La diaspora algérienne, acteur clé de l’innovation
La diaspora joue un rôle croissant dans le renforcement des capacités de la protection civile. Depuis 2021, le gouvernement algérien a lancé le programme « Diaspora 5.0 », qui vise à attirer des compétences expatriées dans les secteurs de la sécurité et de l’urgence. Plus de 200 experts algériens résidant en France, au Canada et en Allemagne ont déjà contribué à des projets de modernisation, notamment dans la gestion des risques industriels.

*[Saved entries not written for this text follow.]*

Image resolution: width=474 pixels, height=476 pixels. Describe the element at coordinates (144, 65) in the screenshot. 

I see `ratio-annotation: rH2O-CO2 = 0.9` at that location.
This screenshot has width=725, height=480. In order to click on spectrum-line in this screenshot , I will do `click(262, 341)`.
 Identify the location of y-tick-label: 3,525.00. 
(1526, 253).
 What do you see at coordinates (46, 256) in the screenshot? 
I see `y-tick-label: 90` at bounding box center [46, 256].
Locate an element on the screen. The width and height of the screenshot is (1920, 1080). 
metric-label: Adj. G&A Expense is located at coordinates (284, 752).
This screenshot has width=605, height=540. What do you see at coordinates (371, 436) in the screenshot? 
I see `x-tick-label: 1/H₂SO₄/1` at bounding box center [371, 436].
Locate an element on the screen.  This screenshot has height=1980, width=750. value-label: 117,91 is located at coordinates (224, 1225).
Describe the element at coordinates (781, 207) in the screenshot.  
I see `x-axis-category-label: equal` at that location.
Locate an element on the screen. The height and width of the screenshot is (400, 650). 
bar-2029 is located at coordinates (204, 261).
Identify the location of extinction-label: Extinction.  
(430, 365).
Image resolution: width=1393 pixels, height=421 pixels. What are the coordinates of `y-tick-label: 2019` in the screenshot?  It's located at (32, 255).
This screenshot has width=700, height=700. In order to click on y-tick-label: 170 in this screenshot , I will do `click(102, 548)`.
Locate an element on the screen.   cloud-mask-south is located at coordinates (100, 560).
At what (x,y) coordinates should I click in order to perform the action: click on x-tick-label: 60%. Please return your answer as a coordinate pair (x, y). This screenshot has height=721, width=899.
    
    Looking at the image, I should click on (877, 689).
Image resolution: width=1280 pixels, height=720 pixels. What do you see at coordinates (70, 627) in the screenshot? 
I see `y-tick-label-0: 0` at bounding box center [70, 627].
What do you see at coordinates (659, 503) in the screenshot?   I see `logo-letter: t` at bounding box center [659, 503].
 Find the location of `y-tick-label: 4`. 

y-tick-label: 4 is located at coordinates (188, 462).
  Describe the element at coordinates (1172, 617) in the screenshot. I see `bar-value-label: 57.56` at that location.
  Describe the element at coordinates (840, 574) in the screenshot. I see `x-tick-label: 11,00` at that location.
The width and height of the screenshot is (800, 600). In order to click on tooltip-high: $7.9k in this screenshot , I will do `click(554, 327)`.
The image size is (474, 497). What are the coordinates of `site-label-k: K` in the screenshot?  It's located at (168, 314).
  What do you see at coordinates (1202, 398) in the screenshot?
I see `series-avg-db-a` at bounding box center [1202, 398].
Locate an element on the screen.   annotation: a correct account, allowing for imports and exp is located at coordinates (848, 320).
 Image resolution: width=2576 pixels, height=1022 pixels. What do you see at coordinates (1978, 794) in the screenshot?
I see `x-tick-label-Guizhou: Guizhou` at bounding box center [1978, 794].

Parmi eux, Dr. Amine Bouzidi, ancien chercheur à l’INSERM et expert en gestion des catastrophes, a développé un algorithme de prédiction des inondations pour le nord du pays. « L’Algérie a les moyens de devenir un leader régional en gestion des risques. La diaspora peut apporter l’expertise technologique et organisationnelle nécessaire », explique-t-il. Son algorithme, déjà testé dans la wilaya de Boumerdès, a permis de réduire les victimes de crues de 40 % lors de l’hiver 2025.
Un modèle à reproduire dans l’industrie
La performance de la protection civile algérienne s’inscrit dans un contexte plus large de renforcement des normes de sécurité industrielle. Depuis 2023, le gouvernement a adopté une loi imposant aux entreprises de plus de 50 employés de s’équiper de plans d’urgence conformes aux standards Seveso, une directive qui a déjà conduit à la fermeture de 23 sites non conformes.
Pour les entrepreneurs industriels, cette réglementation représente à la fois un défi et une opportunité. Sonelgaz, par exemple, a investi 1,2 milliard de dinars dans la modernisation de ses centrales électriques pour se conformer aux normes Seveso. « Nous avons dû repenser nos processus de maintenance et former nos équipes. Mais cela nous a permis d’améliorer notre productivité de 15 %, car une meilleure gestion des risques réduit les temps d’arrêt », explique un cadre de l’entreprise.
Un levier pour l’économie locale
L’industrie algérienne des secours et de la prévention représente aujourd’hui un marché de 150 milliards de dinars, selon les estimations du ministère de l’Industrie. Les entreprises locales, comme TechSecur ou Emergency Solutions, exportent désormais leurs produits vers des pays voisins, notamment la Libye et la Mauritanie.
Le secteur bénéficie également du soutien de la Banque algérienne de développement (BAD), qui a lancé en 2024 un fonds de 50 milliards de dinars dédié aux projets innovants dans la sécurité et l’urgence. « Nous ciblons les start-up qui combinent technologie et impact social. La protection civile est un excellent exemple de secteur où l’Algérie peut exceller », déclare le directeur général de la BAD.
À retenir pour les entrepreneurs
La protection civile algérienne, classée 10ᵉ mondiale, montre que l’Algérie peut exceller dans des secteurs à haute valeur ajoutée. Les entreprises locales et la diaspora ont un rôle clé à jouer dans l’innovation et l’exportation de solutions adaptées. Le marché des secours et de la prévention, estimé à 150 milliards de dinars, offre des opportunités concrètes pour ceux qui allient technologie et résilience.